The European Union's foreign policy chief, Catherine Ashton, also will be in Cairo on Saturday to meet with leaders of the Arab League.

U.S. President Barack Obama said a no-fly zone remains a possibility as "we are slowly tightening the noose" around Gadhafi, but he stopped short of moving toward military action.


The European Union, meanwhile, said a no-fly zone would need diplomatic backing from international organizations like the Arab League.

Government forces also recaptured the strategic town of Zawiya, near Tripoli, on Friday. Zawiya's main square, which had been a key center of resistance to the west of the capital. There was talk of rebel bodies having been bulldozed away, and the dome and minaret of the nearby mosque were demolished.

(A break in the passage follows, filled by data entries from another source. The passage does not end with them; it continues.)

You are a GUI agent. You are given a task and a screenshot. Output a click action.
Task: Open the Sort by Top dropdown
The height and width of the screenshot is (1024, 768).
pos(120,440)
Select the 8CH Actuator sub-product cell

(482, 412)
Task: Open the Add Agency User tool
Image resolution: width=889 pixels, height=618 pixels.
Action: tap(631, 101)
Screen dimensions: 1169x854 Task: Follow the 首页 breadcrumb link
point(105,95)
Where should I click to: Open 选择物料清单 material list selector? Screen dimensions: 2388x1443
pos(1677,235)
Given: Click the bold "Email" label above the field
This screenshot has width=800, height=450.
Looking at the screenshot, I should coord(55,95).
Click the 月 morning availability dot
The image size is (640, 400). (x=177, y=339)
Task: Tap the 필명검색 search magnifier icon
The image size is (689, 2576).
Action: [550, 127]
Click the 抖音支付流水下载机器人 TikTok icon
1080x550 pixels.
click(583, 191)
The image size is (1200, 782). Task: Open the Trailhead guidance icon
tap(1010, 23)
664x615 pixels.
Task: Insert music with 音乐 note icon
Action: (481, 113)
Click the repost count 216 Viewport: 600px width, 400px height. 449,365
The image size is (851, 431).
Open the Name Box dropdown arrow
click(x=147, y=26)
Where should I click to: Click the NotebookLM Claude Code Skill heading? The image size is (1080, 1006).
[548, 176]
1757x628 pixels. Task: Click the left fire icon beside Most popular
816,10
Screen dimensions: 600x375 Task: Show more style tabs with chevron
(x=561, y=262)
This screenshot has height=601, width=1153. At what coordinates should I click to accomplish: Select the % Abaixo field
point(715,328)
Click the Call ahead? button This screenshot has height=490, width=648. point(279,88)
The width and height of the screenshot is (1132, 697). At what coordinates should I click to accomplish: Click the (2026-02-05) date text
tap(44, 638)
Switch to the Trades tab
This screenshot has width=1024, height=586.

Zawiya is considered a vital strategic point because of its proximity to Tripoli, Gadhafi's stronghold.

"What you are seeing here is the look of suppression," CBC's Adrienne Arsenault reported from the rubble-strewn scene, as soldiers swathed in Ghadafi green fired celebratory shots in the air.

The capture of Zawiya, a coastal city of about 200,000 people near an oil port and refineries, seals off a corridor around the capital and solidifies the government's control over the western third of the country to the border with Tunisia.

The government still faced a rebel challenge in Misrata, Libya's third-largest city, 200 kilometres southeast of Tripoli.